[Stored data entries]
#####

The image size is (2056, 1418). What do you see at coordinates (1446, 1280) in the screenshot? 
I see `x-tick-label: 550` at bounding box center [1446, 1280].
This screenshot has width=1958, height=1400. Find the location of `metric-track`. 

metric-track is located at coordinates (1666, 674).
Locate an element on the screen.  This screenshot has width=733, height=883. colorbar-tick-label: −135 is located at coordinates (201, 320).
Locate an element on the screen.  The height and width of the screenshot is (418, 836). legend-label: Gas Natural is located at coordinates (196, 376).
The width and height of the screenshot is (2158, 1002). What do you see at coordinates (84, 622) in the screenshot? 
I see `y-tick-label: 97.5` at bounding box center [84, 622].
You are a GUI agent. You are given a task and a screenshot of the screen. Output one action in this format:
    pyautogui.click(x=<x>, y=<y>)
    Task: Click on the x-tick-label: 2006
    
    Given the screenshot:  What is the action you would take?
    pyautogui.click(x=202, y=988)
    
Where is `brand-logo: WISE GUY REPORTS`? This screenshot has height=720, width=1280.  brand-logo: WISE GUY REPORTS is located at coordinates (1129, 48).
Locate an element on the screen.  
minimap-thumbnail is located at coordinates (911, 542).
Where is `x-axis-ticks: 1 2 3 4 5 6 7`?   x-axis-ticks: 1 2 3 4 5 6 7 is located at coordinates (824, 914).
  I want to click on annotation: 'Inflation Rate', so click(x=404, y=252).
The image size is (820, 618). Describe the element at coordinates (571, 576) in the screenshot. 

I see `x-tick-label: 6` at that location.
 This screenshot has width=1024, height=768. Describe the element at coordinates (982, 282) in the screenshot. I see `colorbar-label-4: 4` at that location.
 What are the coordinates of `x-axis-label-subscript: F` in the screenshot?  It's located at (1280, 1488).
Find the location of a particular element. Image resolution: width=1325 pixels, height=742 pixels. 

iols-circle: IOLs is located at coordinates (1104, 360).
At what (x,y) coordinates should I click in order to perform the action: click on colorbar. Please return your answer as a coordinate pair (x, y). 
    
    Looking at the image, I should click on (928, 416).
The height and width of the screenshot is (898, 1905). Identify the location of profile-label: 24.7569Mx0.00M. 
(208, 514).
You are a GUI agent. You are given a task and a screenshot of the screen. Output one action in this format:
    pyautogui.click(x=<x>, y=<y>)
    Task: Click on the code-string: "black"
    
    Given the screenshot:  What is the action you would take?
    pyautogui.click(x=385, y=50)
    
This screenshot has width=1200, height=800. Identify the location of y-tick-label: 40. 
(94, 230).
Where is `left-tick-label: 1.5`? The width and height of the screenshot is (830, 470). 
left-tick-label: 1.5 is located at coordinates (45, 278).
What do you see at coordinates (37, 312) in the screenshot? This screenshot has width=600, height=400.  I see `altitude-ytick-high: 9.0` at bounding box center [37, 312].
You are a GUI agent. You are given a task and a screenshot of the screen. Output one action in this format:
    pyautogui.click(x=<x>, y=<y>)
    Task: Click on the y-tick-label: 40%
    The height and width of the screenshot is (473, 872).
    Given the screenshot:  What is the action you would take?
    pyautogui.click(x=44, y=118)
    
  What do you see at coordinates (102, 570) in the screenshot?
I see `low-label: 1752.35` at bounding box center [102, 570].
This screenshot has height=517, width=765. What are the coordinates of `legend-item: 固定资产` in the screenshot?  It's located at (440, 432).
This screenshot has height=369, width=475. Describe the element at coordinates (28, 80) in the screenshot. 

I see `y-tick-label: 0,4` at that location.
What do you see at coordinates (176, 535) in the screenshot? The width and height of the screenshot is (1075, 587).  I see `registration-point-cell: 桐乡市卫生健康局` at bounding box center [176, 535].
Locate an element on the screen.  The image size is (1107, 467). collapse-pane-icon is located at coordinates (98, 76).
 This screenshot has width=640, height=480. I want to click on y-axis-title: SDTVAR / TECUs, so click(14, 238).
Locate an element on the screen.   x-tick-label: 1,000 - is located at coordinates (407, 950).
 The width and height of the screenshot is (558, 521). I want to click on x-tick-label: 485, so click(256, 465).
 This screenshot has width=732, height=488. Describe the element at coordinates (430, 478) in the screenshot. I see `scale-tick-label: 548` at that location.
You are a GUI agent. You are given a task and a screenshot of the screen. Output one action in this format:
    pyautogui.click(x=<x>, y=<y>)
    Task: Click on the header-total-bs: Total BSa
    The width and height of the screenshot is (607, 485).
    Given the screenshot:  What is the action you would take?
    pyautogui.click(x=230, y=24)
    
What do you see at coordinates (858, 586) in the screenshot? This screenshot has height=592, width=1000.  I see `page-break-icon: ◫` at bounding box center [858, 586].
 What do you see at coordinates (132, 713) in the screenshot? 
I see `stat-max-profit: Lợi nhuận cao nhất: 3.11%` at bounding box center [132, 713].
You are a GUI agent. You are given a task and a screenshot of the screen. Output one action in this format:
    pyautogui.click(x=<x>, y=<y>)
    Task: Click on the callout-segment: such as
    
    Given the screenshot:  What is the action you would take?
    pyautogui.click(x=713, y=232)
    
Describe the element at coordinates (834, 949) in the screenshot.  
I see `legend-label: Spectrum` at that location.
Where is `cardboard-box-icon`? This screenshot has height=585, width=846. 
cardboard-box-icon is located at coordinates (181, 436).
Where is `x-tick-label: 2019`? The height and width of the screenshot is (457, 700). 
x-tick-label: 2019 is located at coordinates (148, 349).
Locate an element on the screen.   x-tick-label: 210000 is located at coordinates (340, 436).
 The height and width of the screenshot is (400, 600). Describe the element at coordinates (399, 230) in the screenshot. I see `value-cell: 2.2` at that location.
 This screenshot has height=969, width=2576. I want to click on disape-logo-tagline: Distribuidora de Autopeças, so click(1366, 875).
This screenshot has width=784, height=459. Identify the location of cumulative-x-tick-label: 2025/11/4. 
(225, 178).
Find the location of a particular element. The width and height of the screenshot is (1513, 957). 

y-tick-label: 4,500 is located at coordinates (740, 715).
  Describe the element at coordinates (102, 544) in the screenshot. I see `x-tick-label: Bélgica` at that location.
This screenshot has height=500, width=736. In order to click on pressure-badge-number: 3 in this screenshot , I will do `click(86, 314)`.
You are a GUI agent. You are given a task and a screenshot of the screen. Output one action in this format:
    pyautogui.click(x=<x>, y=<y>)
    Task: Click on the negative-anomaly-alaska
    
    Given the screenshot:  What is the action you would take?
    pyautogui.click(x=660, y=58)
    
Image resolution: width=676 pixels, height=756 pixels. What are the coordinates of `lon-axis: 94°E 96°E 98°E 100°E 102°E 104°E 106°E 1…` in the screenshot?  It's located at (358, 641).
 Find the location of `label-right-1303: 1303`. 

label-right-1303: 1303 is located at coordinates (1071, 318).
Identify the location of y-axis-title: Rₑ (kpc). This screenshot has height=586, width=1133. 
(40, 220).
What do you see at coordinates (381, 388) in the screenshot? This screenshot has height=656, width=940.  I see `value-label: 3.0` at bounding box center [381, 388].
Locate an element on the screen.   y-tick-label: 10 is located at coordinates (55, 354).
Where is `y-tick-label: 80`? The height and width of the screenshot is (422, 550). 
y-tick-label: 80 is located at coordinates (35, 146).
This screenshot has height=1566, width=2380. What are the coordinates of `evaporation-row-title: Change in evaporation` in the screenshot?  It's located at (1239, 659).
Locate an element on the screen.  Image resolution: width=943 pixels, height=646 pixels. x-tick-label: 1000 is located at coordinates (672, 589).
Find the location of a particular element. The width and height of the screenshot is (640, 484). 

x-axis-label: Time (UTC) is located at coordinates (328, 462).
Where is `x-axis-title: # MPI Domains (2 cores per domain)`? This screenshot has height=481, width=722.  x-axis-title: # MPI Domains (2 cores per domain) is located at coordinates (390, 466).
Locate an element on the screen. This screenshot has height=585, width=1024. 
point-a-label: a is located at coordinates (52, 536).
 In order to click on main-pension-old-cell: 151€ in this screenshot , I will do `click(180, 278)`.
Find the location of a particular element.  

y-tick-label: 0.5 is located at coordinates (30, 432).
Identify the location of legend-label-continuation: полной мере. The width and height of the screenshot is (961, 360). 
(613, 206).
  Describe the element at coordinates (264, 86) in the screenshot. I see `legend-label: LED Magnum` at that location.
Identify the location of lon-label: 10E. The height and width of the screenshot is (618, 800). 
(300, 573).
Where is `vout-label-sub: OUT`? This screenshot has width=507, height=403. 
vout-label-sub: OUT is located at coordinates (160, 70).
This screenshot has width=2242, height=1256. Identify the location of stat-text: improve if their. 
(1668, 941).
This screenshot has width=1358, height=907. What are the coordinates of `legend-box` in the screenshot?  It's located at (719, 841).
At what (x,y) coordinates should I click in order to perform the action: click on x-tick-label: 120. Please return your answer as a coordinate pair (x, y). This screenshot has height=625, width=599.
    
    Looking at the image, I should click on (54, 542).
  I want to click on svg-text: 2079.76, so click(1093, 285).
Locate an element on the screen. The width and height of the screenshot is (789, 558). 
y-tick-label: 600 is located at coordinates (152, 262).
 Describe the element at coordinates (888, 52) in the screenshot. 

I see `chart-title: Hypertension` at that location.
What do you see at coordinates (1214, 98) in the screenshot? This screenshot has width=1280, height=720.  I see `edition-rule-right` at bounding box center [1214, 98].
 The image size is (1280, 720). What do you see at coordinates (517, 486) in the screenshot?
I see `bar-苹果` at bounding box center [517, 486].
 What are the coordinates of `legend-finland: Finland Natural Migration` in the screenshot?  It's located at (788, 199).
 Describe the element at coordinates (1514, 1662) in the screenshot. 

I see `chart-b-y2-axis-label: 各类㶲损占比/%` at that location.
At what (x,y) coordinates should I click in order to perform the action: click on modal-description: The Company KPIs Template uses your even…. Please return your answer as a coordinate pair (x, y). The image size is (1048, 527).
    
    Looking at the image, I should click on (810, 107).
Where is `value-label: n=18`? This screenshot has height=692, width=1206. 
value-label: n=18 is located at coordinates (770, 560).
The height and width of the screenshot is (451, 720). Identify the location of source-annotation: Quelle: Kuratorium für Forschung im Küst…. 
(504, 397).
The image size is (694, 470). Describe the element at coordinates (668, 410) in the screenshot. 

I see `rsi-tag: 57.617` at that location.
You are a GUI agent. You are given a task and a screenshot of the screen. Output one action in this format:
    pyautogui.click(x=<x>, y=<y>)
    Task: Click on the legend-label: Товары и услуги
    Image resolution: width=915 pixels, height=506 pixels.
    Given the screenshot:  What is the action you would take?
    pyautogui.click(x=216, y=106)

#####

• _AIM OF THE TASK_
Copy out the part of the listing that runs from its first line through the line containing "metric-track is located", with both of those lines included.

• _OUTPUT BELOW_
The image size is (2056, 1418). What do you see at coordinates (1446, 1280) in the screenshot? 
I see `x-tick-label: 550` at bounding box center [1446, 1280].
This screenshot has width=1958, height=1400. Find the location of `metric-track`. 

metric-track is located at coordinates (1666, 674).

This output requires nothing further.